Since 8 equals 8, we've successfully verified the property! Yay!

Alternative answer

Answer:
(a) Yes, the point P(5,6) lies on the hyperbola.
(b) The foci are F1(0, -6) and F2(0, 6).
(c) The length of F1P is 13, and the length of F2P is 5.
(d) |F1P - F2P| = 8 and 2a = 8. They are equal! Explain
This is a question about **hyperbolas**, which are cool curved shapes! It asks us to check some facts and measure some distances related to a hyperbola.

The solving step is:

First, I got myself ready to solve the problem, just like getting my pencil and paper!

**Part (a): Checking if P(5,6) is on the hyperbola**
1. The hyperbola's rule is `5y² - 4x² = 80`.
2. We have a point `P` where `x` is 5 and `y` is 6.
3. I put these numbers into the rule:
`5 * (6 * 6) - 4 * (5 * 5)`
`5 * 36 - 4 * 25`
`180 - 100`
`80`
4. Since 80 equals 80 (the number on the right side of the rule), the point P(5,6) is definitely on the hyperbola! Woohoo!
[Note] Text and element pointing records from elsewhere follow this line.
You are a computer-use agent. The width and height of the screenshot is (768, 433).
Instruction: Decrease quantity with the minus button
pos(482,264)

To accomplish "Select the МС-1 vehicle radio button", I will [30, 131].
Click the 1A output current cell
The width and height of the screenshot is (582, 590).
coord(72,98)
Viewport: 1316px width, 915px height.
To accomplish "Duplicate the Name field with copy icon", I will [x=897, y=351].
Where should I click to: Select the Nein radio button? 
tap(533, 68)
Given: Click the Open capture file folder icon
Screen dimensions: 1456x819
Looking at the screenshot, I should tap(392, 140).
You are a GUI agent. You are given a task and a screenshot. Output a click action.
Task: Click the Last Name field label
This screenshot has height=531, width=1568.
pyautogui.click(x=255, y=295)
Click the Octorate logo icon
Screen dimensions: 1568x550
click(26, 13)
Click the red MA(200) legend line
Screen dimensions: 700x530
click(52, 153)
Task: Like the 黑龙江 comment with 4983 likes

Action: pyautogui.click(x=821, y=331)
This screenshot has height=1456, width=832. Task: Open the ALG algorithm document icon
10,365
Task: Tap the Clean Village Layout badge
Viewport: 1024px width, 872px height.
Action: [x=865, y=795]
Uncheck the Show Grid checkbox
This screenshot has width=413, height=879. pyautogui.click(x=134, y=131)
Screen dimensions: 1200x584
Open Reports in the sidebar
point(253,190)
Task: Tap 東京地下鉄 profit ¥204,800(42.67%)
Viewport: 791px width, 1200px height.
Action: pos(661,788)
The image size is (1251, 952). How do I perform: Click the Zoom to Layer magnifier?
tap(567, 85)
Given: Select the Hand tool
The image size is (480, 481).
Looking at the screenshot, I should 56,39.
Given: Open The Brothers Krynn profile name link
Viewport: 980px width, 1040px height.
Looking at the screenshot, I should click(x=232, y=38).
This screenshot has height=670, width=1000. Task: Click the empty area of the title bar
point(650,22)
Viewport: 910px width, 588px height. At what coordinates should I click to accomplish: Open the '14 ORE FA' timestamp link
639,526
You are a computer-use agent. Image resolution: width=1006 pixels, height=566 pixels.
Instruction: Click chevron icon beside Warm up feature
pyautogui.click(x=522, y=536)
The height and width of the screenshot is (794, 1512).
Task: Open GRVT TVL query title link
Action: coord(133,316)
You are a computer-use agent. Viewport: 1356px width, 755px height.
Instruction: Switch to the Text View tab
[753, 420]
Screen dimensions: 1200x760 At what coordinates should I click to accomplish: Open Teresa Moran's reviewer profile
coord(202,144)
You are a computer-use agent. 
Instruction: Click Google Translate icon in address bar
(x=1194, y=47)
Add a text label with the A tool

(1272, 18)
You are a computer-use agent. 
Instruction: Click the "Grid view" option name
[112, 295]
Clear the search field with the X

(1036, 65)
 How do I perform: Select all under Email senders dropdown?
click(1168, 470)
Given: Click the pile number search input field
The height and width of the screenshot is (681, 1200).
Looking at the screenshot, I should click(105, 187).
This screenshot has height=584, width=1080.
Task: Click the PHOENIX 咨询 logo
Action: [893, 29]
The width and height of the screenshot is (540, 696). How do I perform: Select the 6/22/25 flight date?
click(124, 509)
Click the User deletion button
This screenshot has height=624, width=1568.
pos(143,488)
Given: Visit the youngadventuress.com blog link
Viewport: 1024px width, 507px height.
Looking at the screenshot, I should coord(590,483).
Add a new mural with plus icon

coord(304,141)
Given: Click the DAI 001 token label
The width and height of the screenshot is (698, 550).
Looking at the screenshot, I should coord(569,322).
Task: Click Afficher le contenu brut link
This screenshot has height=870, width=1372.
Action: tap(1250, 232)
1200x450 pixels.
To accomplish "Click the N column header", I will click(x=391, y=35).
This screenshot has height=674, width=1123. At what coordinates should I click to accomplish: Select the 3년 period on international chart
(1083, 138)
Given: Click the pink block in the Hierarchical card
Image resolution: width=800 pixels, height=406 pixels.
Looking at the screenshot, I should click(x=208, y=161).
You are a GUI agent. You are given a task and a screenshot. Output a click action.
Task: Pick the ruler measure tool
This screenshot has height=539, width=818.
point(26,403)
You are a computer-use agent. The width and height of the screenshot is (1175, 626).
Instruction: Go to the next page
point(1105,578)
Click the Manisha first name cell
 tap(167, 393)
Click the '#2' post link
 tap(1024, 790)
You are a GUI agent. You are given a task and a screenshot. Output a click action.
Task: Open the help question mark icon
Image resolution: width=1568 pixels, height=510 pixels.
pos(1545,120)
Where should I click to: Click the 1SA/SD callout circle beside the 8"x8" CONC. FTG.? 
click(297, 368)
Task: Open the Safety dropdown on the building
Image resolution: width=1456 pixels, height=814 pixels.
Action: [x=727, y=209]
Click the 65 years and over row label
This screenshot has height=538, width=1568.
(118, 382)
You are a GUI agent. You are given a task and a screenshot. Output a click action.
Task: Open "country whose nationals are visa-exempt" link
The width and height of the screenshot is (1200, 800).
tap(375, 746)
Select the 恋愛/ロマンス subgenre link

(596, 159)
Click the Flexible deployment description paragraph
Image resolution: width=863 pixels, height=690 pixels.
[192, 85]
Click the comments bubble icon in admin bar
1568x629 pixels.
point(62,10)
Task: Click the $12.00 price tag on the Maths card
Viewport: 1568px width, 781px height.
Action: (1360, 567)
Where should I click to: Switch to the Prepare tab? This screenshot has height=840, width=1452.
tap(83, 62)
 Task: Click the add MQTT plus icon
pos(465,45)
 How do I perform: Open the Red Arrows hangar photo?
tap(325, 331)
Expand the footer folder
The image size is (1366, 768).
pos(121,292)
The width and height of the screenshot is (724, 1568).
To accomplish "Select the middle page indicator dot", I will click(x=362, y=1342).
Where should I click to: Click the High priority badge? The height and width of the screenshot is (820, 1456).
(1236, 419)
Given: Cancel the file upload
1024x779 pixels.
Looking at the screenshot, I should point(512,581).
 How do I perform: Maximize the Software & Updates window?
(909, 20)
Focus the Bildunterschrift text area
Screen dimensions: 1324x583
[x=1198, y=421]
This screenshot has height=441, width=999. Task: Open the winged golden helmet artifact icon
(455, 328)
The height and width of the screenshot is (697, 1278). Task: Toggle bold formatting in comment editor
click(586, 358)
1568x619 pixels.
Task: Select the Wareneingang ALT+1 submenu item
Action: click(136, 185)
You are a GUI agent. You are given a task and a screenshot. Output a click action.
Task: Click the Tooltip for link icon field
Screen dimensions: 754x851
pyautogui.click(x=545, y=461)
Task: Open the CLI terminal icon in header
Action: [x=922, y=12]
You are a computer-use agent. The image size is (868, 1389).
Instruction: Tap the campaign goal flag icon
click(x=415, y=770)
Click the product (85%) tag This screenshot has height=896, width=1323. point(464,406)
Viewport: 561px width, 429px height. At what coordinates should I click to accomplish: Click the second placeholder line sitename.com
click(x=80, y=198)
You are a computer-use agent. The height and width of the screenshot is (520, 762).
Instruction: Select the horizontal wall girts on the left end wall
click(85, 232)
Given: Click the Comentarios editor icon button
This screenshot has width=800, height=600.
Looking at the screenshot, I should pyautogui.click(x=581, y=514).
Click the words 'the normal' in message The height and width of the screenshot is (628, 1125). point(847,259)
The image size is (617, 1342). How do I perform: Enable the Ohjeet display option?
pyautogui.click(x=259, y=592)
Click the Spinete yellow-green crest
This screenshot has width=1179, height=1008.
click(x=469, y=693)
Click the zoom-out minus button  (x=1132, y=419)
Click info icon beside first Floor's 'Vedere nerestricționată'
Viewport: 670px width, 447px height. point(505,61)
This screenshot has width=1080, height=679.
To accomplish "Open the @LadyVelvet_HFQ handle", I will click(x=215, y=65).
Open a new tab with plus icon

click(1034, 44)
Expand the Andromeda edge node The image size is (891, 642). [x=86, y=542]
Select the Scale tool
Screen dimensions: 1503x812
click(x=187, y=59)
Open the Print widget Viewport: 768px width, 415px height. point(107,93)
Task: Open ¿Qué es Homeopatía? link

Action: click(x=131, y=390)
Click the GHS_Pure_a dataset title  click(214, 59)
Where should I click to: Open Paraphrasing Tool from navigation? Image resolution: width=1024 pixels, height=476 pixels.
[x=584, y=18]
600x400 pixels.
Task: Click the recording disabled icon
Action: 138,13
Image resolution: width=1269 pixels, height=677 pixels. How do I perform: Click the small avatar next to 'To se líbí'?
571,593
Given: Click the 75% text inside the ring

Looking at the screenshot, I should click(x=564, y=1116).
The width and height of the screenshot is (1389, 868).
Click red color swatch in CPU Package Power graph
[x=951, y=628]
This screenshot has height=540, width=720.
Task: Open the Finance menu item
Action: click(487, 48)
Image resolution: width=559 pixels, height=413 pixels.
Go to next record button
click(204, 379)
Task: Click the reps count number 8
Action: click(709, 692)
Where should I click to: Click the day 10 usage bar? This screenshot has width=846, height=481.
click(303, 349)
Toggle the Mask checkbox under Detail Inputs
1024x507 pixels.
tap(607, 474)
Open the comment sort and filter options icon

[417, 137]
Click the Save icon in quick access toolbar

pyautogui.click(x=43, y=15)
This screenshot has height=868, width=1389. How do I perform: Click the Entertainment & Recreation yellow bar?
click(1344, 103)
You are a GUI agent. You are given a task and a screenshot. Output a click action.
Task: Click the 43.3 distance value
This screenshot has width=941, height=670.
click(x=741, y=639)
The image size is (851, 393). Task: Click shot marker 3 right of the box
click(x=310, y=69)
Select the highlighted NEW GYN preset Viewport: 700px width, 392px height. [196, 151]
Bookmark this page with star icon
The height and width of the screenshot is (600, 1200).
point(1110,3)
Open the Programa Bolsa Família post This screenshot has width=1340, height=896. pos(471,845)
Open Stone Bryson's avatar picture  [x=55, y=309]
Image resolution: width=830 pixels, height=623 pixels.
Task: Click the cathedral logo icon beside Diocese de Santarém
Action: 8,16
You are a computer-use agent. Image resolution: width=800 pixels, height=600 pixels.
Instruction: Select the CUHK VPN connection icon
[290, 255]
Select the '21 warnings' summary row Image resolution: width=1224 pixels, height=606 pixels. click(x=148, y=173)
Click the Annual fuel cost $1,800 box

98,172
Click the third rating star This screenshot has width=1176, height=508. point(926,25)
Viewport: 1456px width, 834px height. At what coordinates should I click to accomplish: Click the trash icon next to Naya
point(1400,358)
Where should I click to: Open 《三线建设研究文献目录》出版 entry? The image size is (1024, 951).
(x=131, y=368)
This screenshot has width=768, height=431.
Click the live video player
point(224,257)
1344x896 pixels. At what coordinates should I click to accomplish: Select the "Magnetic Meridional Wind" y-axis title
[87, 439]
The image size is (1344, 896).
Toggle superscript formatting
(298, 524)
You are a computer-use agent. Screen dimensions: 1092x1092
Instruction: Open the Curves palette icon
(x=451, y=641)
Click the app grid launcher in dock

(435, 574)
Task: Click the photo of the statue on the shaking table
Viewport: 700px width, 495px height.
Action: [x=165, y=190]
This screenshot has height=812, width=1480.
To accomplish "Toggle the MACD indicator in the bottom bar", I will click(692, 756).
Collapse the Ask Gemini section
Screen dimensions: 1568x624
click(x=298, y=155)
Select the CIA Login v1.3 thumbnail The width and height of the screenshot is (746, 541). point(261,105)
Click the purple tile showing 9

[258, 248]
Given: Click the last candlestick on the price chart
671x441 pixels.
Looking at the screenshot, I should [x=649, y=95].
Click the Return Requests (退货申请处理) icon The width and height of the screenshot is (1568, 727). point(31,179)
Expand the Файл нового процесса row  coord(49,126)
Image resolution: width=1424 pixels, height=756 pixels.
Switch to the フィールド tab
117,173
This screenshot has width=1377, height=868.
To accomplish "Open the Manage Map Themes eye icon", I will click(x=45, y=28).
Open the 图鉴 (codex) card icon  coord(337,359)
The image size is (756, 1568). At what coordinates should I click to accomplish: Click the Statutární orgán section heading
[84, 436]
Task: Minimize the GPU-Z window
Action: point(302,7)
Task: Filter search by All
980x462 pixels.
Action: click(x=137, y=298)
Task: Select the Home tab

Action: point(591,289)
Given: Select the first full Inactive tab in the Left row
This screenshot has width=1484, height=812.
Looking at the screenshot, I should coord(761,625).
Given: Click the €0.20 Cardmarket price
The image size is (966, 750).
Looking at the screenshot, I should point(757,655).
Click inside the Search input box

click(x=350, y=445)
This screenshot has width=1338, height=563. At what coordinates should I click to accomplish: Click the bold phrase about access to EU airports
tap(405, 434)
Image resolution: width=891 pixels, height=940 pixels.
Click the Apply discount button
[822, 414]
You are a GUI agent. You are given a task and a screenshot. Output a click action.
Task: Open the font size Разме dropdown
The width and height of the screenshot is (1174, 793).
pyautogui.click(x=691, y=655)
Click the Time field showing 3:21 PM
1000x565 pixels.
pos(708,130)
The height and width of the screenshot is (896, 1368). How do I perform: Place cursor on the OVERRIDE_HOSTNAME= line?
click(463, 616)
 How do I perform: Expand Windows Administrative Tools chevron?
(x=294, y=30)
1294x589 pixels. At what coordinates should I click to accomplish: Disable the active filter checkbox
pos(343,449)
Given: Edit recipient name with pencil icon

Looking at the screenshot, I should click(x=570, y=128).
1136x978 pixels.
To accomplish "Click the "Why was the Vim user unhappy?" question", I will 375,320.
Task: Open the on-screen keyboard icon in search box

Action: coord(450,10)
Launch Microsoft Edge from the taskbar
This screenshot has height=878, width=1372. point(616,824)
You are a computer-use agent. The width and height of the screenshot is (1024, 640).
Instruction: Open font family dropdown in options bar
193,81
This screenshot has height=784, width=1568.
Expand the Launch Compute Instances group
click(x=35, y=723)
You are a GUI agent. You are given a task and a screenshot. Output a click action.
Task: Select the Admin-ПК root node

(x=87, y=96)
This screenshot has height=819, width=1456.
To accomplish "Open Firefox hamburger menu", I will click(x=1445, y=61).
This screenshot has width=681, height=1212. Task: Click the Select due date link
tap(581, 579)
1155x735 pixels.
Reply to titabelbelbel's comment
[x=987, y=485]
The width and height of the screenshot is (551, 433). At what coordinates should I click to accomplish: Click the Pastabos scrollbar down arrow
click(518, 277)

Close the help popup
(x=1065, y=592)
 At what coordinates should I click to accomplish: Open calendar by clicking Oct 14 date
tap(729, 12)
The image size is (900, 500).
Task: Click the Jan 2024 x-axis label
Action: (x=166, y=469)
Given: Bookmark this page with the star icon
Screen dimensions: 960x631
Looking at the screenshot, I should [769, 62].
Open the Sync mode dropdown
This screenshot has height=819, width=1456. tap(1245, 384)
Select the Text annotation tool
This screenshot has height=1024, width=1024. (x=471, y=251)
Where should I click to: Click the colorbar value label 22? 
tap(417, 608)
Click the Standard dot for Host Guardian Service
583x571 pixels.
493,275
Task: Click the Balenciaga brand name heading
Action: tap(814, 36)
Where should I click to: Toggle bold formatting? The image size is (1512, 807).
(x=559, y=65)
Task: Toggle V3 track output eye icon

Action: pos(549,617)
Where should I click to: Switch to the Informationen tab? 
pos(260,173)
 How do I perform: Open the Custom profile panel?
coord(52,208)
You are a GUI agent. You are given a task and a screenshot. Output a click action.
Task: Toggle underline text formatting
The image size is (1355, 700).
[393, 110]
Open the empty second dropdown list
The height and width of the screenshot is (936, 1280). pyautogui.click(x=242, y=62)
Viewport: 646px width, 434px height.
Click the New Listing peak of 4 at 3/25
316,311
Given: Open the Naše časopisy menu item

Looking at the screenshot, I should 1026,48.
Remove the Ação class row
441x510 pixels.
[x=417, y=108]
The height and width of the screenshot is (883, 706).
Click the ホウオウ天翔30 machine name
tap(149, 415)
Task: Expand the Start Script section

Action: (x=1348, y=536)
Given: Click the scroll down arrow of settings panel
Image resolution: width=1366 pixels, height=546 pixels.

**Part (b): Finding the foci (the special points)**
1. To find the foci, I need to make the hyperbola's rule look a bit simpler, like `y²/something - x²/something_else = 1`.
2. My rule is `5y² - 4x² = 80`. To get '1' on the right side, I divided everything by 80:
`(5y²/80) - (4x²/80) = (80/80)`
This simplifies to `y²/16 - x²/20 = 1`.
3. For hyperbolas like `y²/A - x²/B = 1`, `A` is called `a²` and `B` is `b²`. So, `a² = 16` and `b² = 20`.
4. This means `a = 4` (because 4*4=16).
5. To find the foci, we need another special number, `c`. For hyperbolas, `c² = a² + b²`.
`c² = 16 + 20`
`c² = 36`
So, `c = 6` (because 6*6=36).
6. Since the `y²` part was positive in our simplified rule, the foci are on the y-axis, like `(0, c)` and `(0, -c)`.
7. So, the foci are `F1(0, -6)` and `F2(0, 6)`.

**Part (c): Measuring the distances F1P and F2P**
1. I used the distance formula, which is like the Pythagorean theorem for points: `distance = √((x2-x1)² + (y2-y1)²)`.
2. For `F1P`, `P=(5,6)` and `F1=(0,-6)`:
`F1P = √((5-0)² + (6 - (-6))²)`
`F1P = √(5² + (6+6)²) `
`F1P = √(25 + 12²) `
`F1P = √(25 + 144) `
`F1P = √(169)`
`F1P = 13`.
3. For `F2P`, `P=(5,6)` and `F2=(0,6)`:
`F2P = √((5-0)² + (6-6)²) `
`F2P = √(5² + 0²) `
`F2P = √(25)`
`F2P = 5`.

**Part (d): Verifying the hyperbola property**
1. One super cool thing about hyperbolas is that if you pick any point on them, the difference in its distance to the two foci is always the same number: `2a`.
2. I found `F1P = 13` and `F2P = 5`.
3. The difference is `|F1P - F2P| = |13 - 5| = |8| = 8`.
4. From Part (b), we found `a = 4`. So, `2a = 2 * 4 = 8`.
5. Look! `8` equals `8`! This means our calculations are correct and it verifies that special property of the hyperbola! Hooray!